If by $\mathbf{J}$ you mean a single operator $n_xJ_x+n_yJ_y+n_zJ_z$ then your operation generates a one-parameter Abelian subgroup, and you're not gonna get any commutation out of that other than $\mathbf{J}$ as the operator $n_xJ_x+n_yJ_y+n_zJ_z$ commutes with itself.

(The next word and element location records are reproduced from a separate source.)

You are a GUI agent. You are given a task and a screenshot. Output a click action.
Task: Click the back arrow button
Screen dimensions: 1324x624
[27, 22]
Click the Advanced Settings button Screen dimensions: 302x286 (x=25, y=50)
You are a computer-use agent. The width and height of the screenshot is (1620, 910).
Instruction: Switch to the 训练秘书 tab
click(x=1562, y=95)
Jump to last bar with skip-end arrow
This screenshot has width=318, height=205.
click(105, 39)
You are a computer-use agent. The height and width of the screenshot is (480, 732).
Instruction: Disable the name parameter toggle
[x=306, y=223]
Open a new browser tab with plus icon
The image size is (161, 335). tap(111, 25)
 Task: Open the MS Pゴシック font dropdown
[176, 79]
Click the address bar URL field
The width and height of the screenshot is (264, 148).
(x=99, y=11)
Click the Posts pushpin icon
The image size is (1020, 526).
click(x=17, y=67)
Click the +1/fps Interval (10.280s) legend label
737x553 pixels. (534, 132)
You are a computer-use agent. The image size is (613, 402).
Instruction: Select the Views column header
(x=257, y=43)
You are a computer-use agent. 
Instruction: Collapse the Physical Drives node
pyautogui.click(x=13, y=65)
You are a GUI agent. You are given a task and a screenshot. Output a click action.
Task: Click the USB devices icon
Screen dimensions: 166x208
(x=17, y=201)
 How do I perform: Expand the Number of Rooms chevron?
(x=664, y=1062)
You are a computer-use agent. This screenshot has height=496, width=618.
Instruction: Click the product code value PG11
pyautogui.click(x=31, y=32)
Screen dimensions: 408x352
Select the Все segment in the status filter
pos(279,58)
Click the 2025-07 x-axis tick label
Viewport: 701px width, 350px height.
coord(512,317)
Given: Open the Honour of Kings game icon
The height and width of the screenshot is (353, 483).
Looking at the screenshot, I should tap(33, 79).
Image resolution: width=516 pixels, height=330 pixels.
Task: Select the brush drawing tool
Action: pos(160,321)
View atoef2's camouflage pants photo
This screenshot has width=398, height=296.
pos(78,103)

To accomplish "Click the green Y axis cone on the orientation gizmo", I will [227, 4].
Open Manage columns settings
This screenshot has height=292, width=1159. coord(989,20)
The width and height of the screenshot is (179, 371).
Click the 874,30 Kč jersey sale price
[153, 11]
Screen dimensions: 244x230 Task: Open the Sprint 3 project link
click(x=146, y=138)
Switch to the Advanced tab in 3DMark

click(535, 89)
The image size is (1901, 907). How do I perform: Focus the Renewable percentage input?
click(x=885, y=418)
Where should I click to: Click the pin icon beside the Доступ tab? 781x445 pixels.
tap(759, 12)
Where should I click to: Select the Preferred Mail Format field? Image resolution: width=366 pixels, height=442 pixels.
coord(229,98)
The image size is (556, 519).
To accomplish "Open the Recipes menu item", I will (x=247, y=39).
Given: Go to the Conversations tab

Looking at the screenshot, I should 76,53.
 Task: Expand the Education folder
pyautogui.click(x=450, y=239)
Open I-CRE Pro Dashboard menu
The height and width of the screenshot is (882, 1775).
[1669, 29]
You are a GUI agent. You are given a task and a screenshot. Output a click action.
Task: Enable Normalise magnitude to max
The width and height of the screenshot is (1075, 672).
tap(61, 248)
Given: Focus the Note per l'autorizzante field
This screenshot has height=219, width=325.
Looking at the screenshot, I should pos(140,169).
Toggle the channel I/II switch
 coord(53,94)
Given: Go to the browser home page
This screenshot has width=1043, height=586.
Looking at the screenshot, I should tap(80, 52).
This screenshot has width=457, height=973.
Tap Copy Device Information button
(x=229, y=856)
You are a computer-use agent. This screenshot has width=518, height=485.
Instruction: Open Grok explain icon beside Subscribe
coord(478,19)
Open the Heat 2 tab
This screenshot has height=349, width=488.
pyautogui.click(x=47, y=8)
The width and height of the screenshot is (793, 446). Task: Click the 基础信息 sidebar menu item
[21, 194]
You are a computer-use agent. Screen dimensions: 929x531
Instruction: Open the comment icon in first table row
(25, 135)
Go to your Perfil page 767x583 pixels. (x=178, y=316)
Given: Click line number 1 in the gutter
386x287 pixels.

If by $\mathbf{J}$ you mean a triple $(J_x,J_y,J_z)$, then your $\theta$ should really be a vector $(\theta_x,\theta_y,\theta_z)$. In this case you'd have something like $\mathbf{J} \cdot \boldsymbol{\theta}=\theta^aJ_a$ and you can use the the general direction suggested by Weinberg: the expansion will produce cross terms in $J^a J^b$ and computing $\bar T(\boldsymbol{\theta}) T(\boldsymbol{\theta})=\mathbb{I}$ will lead to commutation relations.

Note that $e^{i \mathbf{J} \cdot \boldsymbol{\theta}}$ is a rotation by a single axis but the net rotation angle is not so trivial to work out in terms of the "components" $(\theta_x,\theta_y,\theta_z)$. Indeed one usually writes \begin{align} e^{-i\omega \hat{\mathbf{n}}\cdot \mathbf{J}} \end{align} for a rotation by an angle $\omega$ about an axis specified by the unit vector $\hat{\mathbf{n}}$, itself specified by two polar angles $\Theta,\Phi$ and that \begin{align} e^{-i\omega \hat{\mathbf{n}}\cdot \mathbf{J}}\mathbf{r}:= \mathbf{r}' =\mathbf{r}\cos\omega+\hat{\mathbf{n}} (\hat{\mathbf{n}}\cdot \mathbf{r})(1-\cos\omega)+(\hat{\mathbf{n}}\times \mathbf{r})\sin\omega\, , \end{align} with $n_x=\sin\Theta\cos\Phi$ etc.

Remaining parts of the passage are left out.